While the UE field staff is to work in these difficult conditions, the membership’s participation is crucial to the success of the union’s organizing program, the union officer proposed. Kingsley hailed the some 70 graduates from the union’s organizing schools earlier this year and the more than 240 UE members from 70 locals who came off the job to assist with organizing. "That’s the kind of commitment that is going to be required to rebuild this labor movement," he said.

At Kingsley’s request the rank-and-file organizing volunteers present rose to enthusiastic applause. He also asked organizing school graduates to speak on their experiences. (Statements and photos appear at left)
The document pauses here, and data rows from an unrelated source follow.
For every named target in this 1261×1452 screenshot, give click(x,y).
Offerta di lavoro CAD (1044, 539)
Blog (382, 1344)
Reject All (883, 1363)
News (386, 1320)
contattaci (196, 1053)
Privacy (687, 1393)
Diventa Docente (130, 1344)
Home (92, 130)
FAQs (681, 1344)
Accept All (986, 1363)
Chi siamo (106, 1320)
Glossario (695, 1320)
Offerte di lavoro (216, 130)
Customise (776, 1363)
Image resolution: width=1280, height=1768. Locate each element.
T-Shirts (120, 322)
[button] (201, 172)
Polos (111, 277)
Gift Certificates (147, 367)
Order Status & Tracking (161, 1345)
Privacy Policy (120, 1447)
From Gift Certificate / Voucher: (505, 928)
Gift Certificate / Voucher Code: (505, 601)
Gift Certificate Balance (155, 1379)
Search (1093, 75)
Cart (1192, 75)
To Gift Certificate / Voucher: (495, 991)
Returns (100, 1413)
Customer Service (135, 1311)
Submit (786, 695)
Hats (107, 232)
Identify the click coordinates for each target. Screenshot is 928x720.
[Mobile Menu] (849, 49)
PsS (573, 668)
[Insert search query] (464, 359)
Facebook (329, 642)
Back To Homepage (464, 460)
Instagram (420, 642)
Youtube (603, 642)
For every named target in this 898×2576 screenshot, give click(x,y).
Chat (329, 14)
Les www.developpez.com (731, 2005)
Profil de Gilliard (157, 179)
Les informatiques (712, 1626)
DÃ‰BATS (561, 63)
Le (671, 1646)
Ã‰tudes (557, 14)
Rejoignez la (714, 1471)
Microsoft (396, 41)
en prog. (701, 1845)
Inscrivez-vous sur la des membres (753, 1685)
"We need to go still deeper into the ranks," Kingsley said, encouraging delegates to make use of the packets of 10 cards distributed at the convention. "Those cards are an invitation to an organized worker, an invitation to organize, an invitation to justice, an invitation to dignity, an invitation to UE." He asked each delegate to hand their cards to 10 unorganized workers, "when you are out around town," at bowling, after church, at a bar.

"If we’re going to rebuild this movement, we’ve got to act like a movement and in a movement everybody is moving, and that’s why we are talking about these cards," Kingsley said.

REVERSE THE GAP

Although unions represented 30 percent of the U.S. workforce just 30 years ago, today the figure is only 14 percent. "Every percentage point drop is a new invitation to exploitation," Kingsley insisted.

Organizing is necessary to reverse the present decline in working-class living standards and the growing gap between rich and poor, the UE officer declared. "We’re working longer and harder for less," Kingsley said. Meanwhile, "the lion’s share of the wealth created by our long hard labors is funneled directly to the richest of the rich. Ninety percent of all new wealth created in our country in the last 15 years has gone to the 20 percent of the people who are the wealthiest and 62 percent of all new wealth created has gone to the richest 1 percent."

UE is doing more than saying labor needs to organize, Kingsley told the convention. "We’re working at it and we’re working hard."

The past year is the sixth consecutive year that a thousand or more workers were organized under the UE banner, and in the 11 months since the previous convention UE signed 11 first contracts, he reported.

With UE entering the third year of its five-year plan, the national leadership believes the union’s resources should be shifted to those regions where there is greater possibility of success, Kingsley said. The record of the past two years shows UE’s "Factories-plus" approach is working, with organizing success recorded across economic sectors.